Veronica Lake was then brought in to play the third lead. It was a step down for Lake, who had been one of Paramount's biggest stars. Hedda Hopper wrote that Paramount gave her the part supporting Lynn because "Lake clipped her own wings in her Boston bond appearance... It's lucky for Lake, after Boston, that she isn't out of pictures."

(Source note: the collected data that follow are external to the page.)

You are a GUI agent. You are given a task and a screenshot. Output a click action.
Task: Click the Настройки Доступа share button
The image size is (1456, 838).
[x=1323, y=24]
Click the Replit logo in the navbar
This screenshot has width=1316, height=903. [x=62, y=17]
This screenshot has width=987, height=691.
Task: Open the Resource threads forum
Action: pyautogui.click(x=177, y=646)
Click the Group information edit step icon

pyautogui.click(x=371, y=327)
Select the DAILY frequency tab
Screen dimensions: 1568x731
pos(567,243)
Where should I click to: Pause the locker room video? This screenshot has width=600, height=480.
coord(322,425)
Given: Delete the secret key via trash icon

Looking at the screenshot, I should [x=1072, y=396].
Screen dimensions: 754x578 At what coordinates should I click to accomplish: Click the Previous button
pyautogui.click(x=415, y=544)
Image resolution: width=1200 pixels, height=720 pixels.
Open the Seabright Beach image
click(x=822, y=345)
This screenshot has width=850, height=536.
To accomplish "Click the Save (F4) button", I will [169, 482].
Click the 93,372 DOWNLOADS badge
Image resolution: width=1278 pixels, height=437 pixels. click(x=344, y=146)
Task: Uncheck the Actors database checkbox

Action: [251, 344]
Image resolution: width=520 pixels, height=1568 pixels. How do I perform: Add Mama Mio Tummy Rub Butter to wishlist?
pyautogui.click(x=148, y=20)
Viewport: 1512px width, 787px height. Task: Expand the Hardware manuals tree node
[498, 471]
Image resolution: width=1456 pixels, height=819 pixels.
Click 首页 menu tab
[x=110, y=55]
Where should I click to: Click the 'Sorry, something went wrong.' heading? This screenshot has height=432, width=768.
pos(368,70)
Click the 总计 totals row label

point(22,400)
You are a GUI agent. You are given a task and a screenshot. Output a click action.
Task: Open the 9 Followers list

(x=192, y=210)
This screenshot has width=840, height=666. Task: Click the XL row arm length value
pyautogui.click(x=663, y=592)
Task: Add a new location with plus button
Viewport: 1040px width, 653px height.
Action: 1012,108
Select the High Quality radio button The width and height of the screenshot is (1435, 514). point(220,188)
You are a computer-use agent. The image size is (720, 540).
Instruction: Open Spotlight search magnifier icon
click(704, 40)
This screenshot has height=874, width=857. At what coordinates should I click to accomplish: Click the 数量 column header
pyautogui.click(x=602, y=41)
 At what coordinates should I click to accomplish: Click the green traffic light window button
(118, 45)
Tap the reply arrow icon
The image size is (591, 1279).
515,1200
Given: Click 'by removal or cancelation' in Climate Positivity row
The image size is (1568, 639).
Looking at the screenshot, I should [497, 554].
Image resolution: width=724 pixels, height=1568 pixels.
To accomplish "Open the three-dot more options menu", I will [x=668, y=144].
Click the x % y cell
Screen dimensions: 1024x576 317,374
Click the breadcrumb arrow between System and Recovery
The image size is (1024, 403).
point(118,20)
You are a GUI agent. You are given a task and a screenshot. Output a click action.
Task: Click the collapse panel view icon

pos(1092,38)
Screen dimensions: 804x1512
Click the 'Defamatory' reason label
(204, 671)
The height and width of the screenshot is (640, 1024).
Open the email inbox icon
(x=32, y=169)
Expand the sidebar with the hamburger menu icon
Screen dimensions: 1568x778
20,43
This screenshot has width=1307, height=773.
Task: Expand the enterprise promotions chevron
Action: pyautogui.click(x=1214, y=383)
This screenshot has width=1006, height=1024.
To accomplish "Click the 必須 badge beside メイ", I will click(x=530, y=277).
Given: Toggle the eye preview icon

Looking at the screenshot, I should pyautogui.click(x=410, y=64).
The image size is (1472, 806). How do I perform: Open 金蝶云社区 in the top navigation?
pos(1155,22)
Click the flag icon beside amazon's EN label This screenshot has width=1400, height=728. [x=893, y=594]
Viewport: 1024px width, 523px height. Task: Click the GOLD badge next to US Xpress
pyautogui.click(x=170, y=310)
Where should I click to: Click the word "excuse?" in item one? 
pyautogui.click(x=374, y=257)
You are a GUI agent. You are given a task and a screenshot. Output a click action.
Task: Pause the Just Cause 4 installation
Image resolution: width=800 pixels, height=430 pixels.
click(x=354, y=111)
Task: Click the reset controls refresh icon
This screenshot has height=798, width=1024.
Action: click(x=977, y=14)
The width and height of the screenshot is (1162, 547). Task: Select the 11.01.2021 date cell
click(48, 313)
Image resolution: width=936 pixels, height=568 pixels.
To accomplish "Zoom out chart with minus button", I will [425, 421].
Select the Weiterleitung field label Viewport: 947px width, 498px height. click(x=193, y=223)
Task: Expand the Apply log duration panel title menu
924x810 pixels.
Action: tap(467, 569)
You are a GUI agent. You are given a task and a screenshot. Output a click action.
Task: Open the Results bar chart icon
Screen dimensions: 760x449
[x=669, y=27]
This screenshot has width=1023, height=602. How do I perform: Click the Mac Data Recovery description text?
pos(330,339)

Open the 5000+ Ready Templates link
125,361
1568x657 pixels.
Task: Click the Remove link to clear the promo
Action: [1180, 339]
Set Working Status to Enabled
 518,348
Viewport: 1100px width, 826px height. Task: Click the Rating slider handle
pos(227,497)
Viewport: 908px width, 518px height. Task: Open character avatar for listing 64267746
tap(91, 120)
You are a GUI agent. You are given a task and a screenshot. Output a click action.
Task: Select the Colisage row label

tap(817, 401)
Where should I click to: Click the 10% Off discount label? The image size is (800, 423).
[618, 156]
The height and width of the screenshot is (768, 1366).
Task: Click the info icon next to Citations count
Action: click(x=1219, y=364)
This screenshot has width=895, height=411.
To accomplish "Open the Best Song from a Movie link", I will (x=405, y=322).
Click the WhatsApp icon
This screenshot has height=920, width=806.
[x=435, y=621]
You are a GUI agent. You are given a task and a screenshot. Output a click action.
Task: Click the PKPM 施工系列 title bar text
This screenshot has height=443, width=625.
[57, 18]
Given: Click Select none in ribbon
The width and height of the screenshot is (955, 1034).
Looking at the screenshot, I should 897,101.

Filming started in June 1944.

==Reception==
Bosley Crowther of The New York Times wrote, "Imagine a shy young singer with Eddie Bracken’s looks and the soothing voice of Bing Crosby and you have a picture of the hero of this film...That trick of movie prestidigitation is the novel twist of the show and is good for a laugh whenever Eddie opens his mouth and Bing’s warbling comes out. To be sure, Mr. Crosby never shows up, but his four fair-haired youngsters are on hand in one scene to represent the family and toss a few quips about dad...Mr. Crosby sings three fairish songs amusingly..."

==Soundtrack==
Eddie Bracken's songs are dubbed by Bing Crosby (the on-screen credit states: "Mr. Bracken's songs are sung for him by an old friend of his __ and YOURS.")
- "Out of This World" (Harold Arlen / Johnny Mercer) sung by Bing Crosby, and mimed by Eddie Bracken
- "June Comes Around Every Year" (Harold Arlen / Johnny Mercer) sung by Bing Crosby, and mimed by Eddie Bracken
- "I'd Rather Be Me" (Eddie Cherkose / Sam Coslow / Felix Bernard) sung by Bing Crosby, and mimed by Eddie Bracken
- "All I Do Is Beat This Gol-Darn Drum" (Bernie Wayne / Ben Raleigh)
- "A Sailor with an Eight-Hour Pass" (Bernie Wayne / Ben Raleigh]), sung by Cass Daley
- "Ghost of Mr. Chopin" (Eddie Cherkose / Sam Coslow / Felix Bernard)
- "It Takes a Little Bit More" (Eddie Cherkose / Sam Coslow / Felix Bernard).

Bing Crosby recorded three of the songs for Decca Records. Crosby's songs were also included in the Bing's Hollywood series.

"Out of This World" was a hit in 1945 for Jo Stafford and Tommy Dorsey.